A sufra, sofra, or sofreh (سُفْرَة; سفره; sofra; სუფრა; սուփրա) is a cloth or table for the serving of food, or, in an extended sense, a kind of meal, associated with Islamicate culture.

==Forms of the sufra==

The word comes from the Semitic root s-f-r, associated with sweeping motions and with journeys (also giving rise to the word borrowed into English as safari). According to E. W. Lane's Arabic-English Lexicon, the basic meaning of the word was 'the food of the traveller', 'food that is prepared for the traveller ... or for a journey'.

However, the term also referred to a kind of bag in which a traveller would carry food: this traditionally comprised a circular piece of skin or cloth, with a drawstring running round the circumference. Food could be placed in the middle and the drawstring pulled to create a bag in which to carry the food. When it was time to eat, the bag could be placed on the ground and the drawstring released, creating a surface from which to eat the food.

By extension, the word also came to mean a platter (of wood or metal) from which food could be served, or even simply a dining table.

Islamic tradition has it that the Prophet customarily ate from a sufra, with his right hand, while seated on the floor, and eating in this way has at times been seen as a good practice for Muslims. Traditional family dining in Iran and Afghanistan involves a sufra (known in Afghanistan as a disterkhan) in the form of a mat placed on the floor or a carpet. By extension, the term can refer to a meal with religious significance at which women gather and pray in both Iran and Afghanistan. Sufra can refer to a ritual meal among Shiite Muslims and Zoroastrians in Iran too. In Kazakhstan the sufra takes the form of a tablecloth on a low, round table, and is known as a dastarkhan, and Pakistan dastarkhawn.

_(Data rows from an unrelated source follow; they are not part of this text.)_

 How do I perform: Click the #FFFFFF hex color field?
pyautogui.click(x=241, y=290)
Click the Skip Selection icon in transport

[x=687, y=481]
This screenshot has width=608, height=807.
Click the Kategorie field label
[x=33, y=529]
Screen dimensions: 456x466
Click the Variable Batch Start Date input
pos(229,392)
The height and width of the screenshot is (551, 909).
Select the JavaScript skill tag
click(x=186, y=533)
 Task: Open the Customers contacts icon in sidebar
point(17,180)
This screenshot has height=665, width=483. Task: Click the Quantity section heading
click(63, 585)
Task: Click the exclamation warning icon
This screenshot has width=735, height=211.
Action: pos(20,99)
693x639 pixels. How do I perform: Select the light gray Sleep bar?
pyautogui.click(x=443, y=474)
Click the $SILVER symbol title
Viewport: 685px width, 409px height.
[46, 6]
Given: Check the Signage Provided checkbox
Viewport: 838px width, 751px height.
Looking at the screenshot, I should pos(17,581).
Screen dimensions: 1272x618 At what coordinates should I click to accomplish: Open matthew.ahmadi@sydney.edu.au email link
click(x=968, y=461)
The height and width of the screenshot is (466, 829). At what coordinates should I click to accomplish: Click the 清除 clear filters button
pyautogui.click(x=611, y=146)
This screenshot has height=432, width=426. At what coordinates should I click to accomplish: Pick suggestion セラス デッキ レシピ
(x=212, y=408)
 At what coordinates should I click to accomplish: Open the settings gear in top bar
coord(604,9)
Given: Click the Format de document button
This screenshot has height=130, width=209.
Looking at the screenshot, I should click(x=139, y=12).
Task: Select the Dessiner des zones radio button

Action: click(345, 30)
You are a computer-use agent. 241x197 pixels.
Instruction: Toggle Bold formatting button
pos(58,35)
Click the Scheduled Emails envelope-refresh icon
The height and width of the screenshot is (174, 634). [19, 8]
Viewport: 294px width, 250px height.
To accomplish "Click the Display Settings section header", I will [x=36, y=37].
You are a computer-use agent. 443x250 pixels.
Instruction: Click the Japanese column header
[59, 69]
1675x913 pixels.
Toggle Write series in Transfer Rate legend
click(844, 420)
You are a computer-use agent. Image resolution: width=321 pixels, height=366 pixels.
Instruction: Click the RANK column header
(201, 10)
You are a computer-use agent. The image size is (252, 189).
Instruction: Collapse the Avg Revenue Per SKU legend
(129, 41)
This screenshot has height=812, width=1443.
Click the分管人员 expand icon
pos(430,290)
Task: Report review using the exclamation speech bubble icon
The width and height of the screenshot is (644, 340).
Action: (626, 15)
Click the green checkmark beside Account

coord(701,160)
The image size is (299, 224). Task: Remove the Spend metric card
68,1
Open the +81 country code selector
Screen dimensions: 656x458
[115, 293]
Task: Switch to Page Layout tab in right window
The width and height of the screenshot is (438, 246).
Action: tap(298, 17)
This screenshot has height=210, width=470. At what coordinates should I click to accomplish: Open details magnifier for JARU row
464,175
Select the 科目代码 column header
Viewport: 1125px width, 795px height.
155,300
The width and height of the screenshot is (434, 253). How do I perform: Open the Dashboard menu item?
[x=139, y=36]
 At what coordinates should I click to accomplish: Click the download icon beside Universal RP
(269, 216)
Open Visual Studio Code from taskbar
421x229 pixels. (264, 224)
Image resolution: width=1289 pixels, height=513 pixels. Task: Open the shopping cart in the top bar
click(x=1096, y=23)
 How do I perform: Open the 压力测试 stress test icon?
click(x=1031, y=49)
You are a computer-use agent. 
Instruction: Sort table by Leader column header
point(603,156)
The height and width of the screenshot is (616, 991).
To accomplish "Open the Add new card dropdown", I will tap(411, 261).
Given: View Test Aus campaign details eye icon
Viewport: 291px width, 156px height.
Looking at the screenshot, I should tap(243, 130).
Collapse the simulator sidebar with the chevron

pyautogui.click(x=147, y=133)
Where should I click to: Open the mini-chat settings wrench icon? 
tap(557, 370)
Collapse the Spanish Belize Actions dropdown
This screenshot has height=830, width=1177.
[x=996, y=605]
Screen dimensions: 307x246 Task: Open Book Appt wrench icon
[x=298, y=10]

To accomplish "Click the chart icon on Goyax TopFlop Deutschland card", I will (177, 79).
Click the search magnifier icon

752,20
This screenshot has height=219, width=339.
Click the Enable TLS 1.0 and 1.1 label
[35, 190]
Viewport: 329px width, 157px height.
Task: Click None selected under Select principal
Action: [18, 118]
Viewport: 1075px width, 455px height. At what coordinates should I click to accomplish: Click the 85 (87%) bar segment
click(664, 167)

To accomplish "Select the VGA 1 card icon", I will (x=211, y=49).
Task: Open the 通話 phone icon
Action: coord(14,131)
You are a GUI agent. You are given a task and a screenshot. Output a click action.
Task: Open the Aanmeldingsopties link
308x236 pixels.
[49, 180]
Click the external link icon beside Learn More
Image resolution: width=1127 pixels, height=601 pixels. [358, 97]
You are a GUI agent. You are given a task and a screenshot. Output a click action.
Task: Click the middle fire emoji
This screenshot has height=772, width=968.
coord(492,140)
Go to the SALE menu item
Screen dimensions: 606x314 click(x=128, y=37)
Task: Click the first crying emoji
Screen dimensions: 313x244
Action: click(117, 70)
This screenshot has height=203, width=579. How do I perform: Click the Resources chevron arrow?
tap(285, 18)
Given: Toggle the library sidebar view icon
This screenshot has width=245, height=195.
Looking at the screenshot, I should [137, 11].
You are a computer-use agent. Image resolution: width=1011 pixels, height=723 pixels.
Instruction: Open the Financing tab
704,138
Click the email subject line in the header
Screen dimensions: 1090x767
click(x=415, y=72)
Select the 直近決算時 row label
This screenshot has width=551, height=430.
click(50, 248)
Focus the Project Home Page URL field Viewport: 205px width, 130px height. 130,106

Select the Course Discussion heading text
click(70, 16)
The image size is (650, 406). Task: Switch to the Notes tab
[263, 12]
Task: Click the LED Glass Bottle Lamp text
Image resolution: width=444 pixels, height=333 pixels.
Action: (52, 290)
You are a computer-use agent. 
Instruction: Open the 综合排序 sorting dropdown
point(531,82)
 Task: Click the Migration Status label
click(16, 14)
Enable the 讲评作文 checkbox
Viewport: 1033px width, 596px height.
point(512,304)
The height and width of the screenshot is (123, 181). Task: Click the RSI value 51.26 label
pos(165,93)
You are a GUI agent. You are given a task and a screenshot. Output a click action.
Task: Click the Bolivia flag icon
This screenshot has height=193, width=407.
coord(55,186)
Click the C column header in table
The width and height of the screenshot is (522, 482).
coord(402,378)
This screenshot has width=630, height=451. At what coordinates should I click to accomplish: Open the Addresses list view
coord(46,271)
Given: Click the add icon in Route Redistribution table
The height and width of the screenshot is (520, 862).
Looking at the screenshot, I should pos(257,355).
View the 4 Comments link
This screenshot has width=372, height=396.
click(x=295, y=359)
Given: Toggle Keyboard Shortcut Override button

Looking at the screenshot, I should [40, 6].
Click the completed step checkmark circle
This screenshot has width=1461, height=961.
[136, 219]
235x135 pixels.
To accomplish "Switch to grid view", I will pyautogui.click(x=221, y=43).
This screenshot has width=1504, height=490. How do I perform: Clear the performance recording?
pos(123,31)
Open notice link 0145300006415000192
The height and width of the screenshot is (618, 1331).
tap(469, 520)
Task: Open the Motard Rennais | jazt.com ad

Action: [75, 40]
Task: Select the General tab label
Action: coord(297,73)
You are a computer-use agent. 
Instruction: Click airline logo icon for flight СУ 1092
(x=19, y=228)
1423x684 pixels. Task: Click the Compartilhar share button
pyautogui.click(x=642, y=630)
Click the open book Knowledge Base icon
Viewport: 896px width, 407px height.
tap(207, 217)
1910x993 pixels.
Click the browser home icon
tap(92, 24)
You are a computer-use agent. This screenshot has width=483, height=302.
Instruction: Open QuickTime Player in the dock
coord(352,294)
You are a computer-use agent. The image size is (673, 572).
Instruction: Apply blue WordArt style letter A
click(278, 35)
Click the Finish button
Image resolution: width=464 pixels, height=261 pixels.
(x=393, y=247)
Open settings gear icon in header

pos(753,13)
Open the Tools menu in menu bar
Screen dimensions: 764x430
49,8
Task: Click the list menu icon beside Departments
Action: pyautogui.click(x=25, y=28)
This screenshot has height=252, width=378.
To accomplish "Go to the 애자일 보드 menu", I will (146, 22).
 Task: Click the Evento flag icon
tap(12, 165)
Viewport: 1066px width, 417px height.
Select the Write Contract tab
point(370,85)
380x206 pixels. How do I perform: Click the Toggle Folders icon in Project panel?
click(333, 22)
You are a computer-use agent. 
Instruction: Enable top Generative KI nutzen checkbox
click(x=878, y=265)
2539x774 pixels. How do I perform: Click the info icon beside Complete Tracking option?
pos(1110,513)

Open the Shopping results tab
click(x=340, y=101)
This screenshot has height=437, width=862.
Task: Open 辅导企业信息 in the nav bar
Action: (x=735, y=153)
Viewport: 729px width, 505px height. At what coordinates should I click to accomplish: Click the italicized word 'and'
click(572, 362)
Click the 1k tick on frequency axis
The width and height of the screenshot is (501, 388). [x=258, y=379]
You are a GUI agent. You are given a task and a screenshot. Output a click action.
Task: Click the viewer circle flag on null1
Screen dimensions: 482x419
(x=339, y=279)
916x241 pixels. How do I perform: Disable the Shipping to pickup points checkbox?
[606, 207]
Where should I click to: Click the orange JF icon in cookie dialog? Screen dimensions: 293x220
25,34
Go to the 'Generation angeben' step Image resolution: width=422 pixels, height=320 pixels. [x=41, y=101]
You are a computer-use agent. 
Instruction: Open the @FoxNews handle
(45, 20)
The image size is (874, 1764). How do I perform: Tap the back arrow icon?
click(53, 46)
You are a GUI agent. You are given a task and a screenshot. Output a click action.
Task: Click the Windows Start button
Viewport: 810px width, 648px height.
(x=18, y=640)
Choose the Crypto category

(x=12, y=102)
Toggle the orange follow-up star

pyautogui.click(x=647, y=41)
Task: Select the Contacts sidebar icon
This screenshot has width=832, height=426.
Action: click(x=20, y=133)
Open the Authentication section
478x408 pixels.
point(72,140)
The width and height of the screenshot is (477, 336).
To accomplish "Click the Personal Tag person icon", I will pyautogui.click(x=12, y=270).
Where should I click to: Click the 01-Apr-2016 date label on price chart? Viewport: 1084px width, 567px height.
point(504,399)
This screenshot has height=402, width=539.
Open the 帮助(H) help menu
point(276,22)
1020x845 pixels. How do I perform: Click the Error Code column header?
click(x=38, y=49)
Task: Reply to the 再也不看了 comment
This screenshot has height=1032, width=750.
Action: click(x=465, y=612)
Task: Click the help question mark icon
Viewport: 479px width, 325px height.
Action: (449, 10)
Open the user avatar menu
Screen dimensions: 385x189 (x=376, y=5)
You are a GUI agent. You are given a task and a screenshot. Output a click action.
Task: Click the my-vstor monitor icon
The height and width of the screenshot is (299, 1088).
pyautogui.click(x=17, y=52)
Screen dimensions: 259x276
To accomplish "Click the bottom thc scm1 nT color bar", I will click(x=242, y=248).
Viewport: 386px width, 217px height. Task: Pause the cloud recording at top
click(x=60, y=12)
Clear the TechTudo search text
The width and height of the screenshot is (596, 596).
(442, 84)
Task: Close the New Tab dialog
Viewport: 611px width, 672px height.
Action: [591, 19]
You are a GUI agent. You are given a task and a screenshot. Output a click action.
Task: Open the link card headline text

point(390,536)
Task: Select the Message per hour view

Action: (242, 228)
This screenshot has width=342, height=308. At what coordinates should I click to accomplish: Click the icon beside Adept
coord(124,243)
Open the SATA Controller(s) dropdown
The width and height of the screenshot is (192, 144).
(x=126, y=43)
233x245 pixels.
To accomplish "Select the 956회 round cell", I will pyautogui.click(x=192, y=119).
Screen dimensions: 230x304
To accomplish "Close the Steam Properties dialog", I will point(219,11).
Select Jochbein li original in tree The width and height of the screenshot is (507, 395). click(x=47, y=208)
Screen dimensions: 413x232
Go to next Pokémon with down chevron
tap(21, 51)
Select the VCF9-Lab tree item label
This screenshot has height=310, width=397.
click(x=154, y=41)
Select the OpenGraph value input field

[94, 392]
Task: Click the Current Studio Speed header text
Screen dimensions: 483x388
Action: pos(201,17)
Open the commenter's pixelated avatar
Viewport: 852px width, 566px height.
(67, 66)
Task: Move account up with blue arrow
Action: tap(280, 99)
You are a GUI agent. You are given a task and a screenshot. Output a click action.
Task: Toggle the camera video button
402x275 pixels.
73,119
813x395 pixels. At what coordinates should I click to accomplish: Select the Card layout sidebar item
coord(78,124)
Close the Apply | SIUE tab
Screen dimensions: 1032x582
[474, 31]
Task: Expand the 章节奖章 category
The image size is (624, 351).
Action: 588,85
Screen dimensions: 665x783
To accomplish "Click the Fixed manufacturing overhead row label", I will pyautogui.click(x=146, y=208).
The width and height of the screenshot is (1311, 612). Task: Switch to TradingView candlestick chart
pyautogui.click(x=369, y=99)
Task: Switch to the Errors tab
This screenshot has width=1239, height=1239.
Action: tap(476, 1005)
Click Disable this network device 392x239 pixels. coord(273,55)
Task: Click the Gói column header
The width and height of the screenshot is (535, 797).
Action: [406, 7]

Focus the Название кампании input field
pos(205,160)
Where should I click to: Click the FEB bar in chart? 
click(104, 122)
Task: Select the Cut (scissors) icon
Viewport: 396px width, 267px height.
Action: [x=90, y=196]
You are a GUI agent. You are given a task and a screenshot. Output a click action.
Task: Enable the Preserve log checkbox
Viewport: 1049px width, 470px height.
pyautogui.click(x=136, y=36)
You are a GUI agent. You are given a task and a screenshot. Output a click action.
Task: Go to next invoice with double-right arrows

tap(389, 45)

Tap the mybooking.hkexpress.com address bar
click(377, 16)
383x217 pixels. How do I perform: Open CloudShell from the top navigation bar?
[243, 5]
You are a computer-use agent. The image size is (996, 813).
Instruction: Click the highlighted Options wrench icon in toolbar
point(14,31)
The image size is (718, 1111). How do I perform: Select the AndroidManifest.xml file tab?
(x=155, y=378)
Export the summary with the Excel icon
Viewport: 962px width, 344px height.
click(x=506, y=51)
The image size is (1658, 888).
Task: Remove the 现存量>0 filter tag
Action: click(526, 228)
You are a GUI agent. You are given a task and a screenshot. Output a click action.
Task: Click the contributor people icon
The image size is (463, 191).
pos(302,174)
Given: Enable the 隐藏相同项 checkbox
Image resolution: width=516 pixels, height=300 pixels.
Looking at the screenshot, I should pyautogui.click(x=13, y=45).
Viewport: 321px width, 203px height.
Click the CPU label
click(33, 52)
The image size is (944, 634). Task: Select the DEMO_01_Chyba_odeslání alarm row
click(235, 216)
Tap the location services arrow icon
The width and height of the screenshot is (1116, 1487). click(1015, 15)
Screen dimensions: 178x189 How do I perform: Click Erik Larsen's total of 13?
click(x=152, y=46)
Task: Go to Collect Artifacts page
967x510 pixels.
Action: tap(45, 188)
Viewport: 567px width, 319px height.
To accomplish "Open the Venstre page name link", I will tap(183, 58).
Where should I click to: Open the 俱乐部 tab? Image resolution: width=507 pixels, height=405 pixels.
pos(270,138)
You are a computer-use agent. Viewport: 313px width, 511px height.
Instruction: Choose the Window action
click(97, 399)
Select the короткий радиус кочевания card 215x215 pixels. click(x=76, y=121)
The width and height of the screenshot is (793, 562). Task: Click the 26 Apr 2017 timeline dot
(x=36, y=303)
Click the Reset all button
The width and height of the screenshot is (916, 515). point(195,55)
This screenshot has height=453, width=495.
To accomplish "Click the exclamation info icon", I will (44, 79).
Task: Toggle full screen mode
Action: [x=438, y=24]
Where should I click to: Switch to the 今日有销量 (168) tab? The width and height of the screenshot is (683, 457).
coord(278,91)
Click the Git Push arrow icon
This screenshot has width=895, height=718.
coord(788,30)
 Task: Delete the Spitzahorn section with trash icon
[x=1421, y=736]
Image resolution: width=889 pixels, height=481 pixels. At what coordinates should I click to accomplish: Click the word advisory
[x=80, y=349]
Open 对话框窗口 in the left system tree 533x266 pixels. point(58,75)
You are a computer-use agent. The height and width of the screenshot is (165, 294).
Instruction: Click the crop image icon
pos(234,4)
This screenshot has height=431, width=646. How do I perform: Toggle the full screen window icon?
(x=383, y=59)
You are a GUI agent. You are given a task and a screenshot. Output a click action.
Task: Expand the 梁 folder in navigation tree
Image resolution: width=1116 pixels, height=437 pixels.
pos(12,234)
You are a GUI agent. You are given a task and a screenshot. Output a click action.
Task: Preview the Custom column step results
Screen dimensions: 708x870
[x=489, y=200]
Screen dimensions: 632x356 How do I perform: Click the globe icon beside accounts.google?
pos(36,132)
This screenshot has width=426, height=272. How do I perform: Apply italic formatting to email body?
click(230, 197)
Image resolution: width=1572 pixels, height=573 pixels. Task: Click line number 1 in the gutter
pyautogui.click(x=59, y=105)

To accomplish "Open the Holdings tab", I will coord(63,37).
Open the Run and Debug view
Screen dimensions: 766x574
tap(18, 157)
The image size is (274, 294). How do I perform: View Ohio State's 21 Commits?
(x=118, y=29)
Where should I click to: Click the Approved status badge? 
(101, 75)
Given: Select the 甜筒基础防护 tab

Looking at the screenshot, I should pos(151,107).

The sofra is also an important ritual meal to members of the sufi Bektashi order. In Ṣafawid Persia, around the seventeenth century CE, one of the official roles in the royal kitchen was the sufrači-bāshī, in charge of arranging the cloth sufra on the floor.

The sufra has given its name to a Muslim-run community food scheme in the London borough of Brent, founded in 2013.